### Directions for this task:
Set out the records again, keeping every word as it is.

Collected data
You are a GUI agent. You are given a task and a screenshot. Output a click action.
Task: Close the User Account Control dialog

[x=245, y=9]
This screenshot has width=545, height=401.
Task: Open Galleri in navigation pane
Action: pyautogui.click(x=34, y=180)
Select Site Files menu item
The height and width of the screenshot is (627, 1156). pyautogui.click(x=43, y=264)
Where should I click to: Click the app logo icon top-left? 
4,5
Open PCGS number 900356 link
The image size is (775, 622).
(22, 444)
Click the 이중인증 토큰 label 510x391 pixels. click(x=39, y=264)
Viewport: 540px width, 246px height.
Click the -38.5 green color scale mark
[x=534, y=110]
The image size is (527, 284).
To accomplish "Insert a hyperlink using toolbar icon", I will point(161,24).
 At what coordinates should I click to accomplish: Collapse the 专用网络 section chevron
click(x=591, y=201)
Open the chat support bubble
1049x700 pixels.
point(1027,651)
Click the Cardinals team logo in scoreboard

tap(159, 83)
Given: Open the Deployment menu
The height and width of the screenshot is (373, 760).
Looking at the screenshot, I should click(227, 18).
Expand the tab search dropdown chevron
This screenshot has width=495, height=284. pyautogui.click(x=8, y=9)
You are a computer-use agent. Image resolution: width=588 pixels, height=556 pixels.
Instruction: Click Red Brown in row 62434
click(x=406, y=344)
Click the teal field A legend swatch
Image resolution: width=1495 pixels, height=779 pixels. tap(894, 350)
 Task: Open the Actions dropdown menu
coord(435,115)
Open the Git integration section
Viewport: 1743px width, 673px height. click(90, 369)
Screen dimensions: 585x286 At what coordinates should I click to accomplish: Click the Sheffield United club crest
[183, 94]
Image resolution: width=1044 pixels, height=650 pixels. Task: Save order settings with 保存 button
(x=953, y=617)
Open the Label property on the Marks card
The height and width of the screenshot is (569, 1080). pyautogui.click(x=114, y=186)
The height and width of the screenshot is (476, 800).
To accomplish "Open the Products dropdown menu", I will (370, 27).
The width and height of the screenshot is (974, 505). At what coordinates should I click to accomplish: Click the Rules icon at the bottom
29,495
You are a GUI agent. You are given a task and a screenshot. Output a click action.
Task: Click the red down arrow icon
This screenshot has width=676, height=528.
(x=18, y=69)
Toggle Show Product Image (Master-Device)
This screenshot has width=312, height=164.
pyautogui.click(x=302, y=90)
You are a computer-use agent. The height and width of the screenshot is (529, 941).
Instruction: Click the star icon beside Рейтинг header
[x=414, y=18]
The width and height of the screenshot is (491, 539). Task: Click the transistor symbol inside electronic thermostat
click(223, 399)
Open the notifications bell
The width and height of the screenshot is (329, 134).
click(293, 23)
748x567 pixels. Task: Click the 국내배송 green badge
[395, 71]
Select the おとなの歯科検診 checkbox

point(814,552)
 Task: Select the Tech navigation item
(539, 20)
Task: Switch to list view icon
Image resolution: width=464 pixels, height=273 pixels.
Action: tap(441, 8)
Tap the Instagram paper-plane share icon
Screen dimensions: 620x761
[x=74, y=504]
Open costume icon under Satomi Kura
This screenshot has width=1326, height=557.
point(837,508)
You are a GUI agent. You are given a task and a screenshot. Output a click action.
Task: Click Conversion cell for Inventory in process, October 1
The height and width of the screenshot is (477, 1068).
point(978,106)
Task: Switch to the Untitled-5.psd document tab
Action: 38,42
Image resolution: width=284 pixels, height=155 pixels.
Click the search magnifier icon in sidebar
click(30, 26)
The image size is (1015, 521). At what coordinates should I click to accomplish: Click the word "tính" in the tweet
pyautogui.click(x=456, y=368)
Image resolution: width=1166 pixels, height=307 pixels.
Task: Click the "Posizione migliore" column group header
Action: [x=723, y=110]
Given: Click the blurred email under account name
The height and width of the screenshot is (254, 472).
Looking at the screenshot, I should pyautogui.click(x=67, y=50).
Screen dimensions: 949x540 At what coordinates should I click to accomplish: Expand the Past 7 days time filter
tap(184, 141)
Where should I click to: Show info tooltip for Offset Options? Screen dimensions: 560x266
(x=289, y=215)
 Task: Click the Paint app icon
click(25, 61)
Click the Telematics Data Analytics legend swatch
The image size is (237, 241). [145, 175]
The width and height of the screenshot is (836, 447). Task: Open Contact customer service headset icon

### Exercise result:
You are a GUI agent. You are given a task and a screenshot. Output a click action.
Task: Close the User Account Control dialog

[x=245, y=9]
This screenshot has width=545, height=401.
Task: Open Galleri in navigation pane
Action: pyautogui.click(x=34, y=180)
Select Site Files menu item
The height and width of the screenshot is (627, 1156). pyautogui.click(x=43, y=264)
Where should I click to: Click the app logo icon top-left? 
4,5
Open PCGS number 900356 link
The image size is (775, 622).
(22, 444)
Click the 이중인증 토큰 label 510x391 pixels. click(x=39, y=264)
Viewport: 540px width, 246px height.
Click the -38.5 green color scale mark
[x=534, y=110]
The image size is (527, 284).
To accomplish "Insert a hyperlink using toolbar icon", I will point(161,24).
 At what coordinates should I click to accomplish: Collapse the 专用网络 section chevron
click(x=591, y=201)
Open the chat support bubble
1049x700 pixels.
point(1027,651)
Click the Cardinals team logo in scoreboard

tap(159, 83)
Given: Open the Deployment menu
The height and width of the screenshot is (373, 760).
Looking at the screenshot, I should click(227, 18).
Expand the tab search dropdown chevron
This screenshot has width=495, height=284. pyautogui.click(x=8, y=9)
You are a computer-use agent. Image resolution: width=588 pixels, height=556 pixels.
Instruction: Click Red Brown in row 62434
click(x=406, y=344)
Click the teal field A legend swatch
Image resolution: width=1495 pixels, height=779 pixels. tap(894, 350)
 Task: Open the Actions dropdown menu
coord(435,115)
Open the Git integration section
Viewport: 1743px width, 673px height. click(90, 369)
Screen dimensions: 585x286 At what coordinates should I click to accomplish: Click the Sheffield United club crest
[183, 94]
Image resolution: width=1044 pixels, height=650 pixels. Task: Save order settings with 保存 button
(x=953, y=617)
Open the Label property on the Marks card
The height and width of the screenshot is (569, 1080). pyautogui.click(x=114, y=186)
The height and width of the screenshot is (476, 800).
To accomplish "Open the Products dropdown menu", I will (370, 27).
The width and height of the screenshot is (974, 505). At what coordinates should I click to accomplish: Click the Rules icon at the bottom
29,495
You are a GUI agent. You are given a task and a screenshot. Output a click action.
Task: Click the red down arrow icon
This screenshot has width=676, height=528.
(x=18, y=69)
Toggle Show Product Image (Master-Device)
This screenshot has width=312, height=164.
pyautogui.click(x=302, y=90)
You are a computer-use agent. The height and width of the screenshot is (529, 941).
Instruction: Click the star icon beside Рейтинг header
[x=414, y=18]
The width and height of the screenshot is (491, 539). Task: Click the transistor symbol inside electronic thermostat
click(223, 399)
Open the notifications bell
The width and height of the screenshot is (329, 134).
click(293, 23)
748x567 pixels. Task: Click the 국내배송 green badge
[395, 71]
Select the おとなの歯科検診 checkbox

point(814,552)
 Task: Select the Tech navigation item
(539, 20)
Task: Switch to list view icon
Image resolution: width=464 pixels, height=273 pixels.
Action: tap(441, 8)
Tap the Instagram paper-plane share icon
Screen dimensions: 620x761
[x=74, y=504]
Open costume icon under Satomi Kura
This screenshot has width=1326, height=557.
point(837,508)
You are a GUI agent. You are given a task and a screenshot. Output a click action.
Task: Click Conversion cell for Inventory in process, October 1
The height and width of the screenshot is (477, 1068).
point(978,106)
Task: Switch to the Untitled-5.psd document tab
Action: 38,42
Image resolution: width=284 pixels, height=155 pixels.
Click the search magnifier icon in sidebar
click(30, 26)
The image size is (1015, 521). At what coordinates should I click to accomplish: Click the word "tính" in the tweet
pyautogui.click(x=456, y=368)
Image resolution: width=1166 pixels, height=307 pixels.
Task: Click the "Posizione migliore" column group header
Action: [x=723, y=110]
Given: Click the blurred email under account name
The height and width of the screenshot is (254, 472).
Looking at the screenshot, I should pyautogui.click(x=67, y=50).
Screen dimensions: 949x540 At what coordinates should I click to accomplish: Expand the Past 7 days time filter
tap(184, 141)
Where should I click to: Show info tooltip for Offset Options? Screen dimensions: 560x266
(x=289, y=215)
 Task: Click the Paint app icon
click(25, 61)
Click the Telematics Data Analytics legend swatch
The image size is (237, 241). [145, 175]
The width and height of the screenshot is (836, 447). Task: Open Contact customer service headset icon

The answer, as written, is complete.